# THE RECORDS:
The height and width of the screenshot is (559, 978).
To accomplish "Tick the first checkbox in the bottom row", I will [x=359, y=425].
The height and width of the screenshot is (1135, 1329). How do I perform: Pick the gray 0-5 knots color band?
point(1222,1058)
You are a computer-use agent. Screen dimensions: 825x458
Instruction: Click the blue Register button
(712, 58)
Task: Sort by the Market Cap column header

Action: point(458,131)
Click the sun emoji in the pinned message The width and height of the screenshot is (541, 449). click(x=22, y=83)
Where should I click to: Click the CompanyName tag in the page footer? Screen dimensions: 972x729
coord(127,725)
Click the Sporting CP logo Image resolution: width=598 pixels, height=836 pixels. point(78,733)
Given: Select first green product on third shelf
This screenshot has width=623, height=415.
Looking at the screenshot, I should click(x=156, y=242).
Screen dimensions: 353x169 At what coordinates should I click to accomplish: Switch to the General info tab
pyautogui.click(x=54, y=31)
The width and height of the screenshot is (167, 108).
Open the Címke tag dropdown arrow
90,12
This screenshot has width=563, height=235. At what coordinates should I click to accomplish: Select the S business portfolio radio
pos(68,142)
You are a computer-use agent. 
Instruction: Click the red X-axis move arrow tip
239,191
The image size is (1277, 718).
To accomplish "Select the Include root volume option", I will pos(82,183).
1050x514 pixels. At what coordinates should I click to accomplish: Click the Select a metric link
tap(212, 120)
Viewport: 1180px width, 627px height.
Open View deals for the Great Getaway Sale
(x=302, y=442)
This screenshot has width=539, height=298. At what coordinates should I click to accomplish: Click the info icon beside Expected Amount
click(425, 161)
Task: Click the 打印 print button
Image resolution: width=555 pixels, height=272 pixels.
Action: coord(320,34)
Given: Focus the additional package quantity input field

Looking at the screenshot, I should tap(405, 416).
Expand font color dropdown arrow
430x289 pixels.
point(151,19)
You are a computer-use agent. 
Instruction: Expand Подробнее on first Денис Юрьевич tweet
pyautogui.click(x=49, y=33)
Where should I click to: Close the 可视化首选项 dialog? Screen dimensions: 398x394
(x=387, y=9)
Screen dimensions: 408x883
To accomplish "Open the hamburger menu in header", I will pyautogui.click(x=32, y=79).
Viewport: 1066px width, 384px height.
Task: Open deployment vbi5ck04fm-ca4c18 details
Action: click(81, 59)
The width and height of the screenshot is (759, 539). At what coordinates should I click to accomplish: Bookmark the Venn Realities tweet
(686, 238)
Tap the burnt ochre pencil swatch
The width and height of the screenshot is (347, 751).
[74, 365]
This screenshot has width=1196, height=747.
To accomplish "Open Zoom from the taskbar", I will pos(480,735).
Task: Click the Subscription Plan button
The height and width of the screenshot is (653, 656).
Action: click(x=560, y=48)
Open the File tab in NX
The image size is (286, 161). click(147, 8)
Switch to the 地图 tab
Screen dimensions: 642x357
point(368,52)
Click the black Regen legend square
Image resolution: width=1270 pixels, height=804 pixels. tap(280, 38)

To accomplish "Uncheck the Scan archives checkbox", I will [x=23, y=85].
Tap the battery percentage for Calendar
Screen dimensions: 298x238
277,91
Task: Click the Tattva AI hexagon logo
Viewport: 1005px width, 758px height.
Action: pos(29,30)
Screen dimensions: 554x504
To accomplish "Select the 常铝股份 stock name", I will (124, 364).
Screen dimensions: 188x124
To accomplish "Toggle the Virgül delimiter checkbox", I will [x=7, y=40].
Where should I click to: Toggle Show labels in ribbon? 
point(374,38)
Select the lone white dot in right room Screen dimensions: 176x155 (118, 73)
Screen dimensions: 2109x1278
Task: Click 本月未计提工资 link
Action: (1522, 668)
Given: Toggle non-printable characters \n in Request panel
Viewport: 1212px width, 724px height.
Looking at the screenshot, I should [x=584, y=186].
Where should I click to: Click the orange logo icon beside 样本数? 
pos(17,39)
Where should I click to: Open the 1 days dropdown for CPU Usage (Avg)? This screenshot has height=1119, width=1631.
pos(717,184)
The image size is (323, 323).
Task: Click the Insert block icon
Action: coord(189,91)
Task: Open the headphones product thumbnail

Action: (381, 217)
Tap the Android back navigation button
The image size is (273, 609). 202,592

# WHAT THE TASK ASKS:
Render the entries from the start through the line holding "Action: point(458,131)", inclusive, as a two-column CSV with the headers instruction and response. Give one row per entry, with its text under instruction and its answer under response, each in a single quoted field with line breaks replaced by spaces.

# CORRECT RESULT:
instruction,response
"The height and width of the screenshot is (559, 978). To accomplish ""Tick the first checkbox in the bottom row"",","I will [x=359, y=425]."
"The height and width of the screenshot is (1135, 1329). How do I perform: Pick the gray 0-5 knots color band?","point(1222,1058)"
"You are a computer-use agent. Screen dimensions: 825x458 Instruction: Click the blue Register button","(712, 58)"
"Task: Sort by the Market Cap column header","Action: point(458,131)"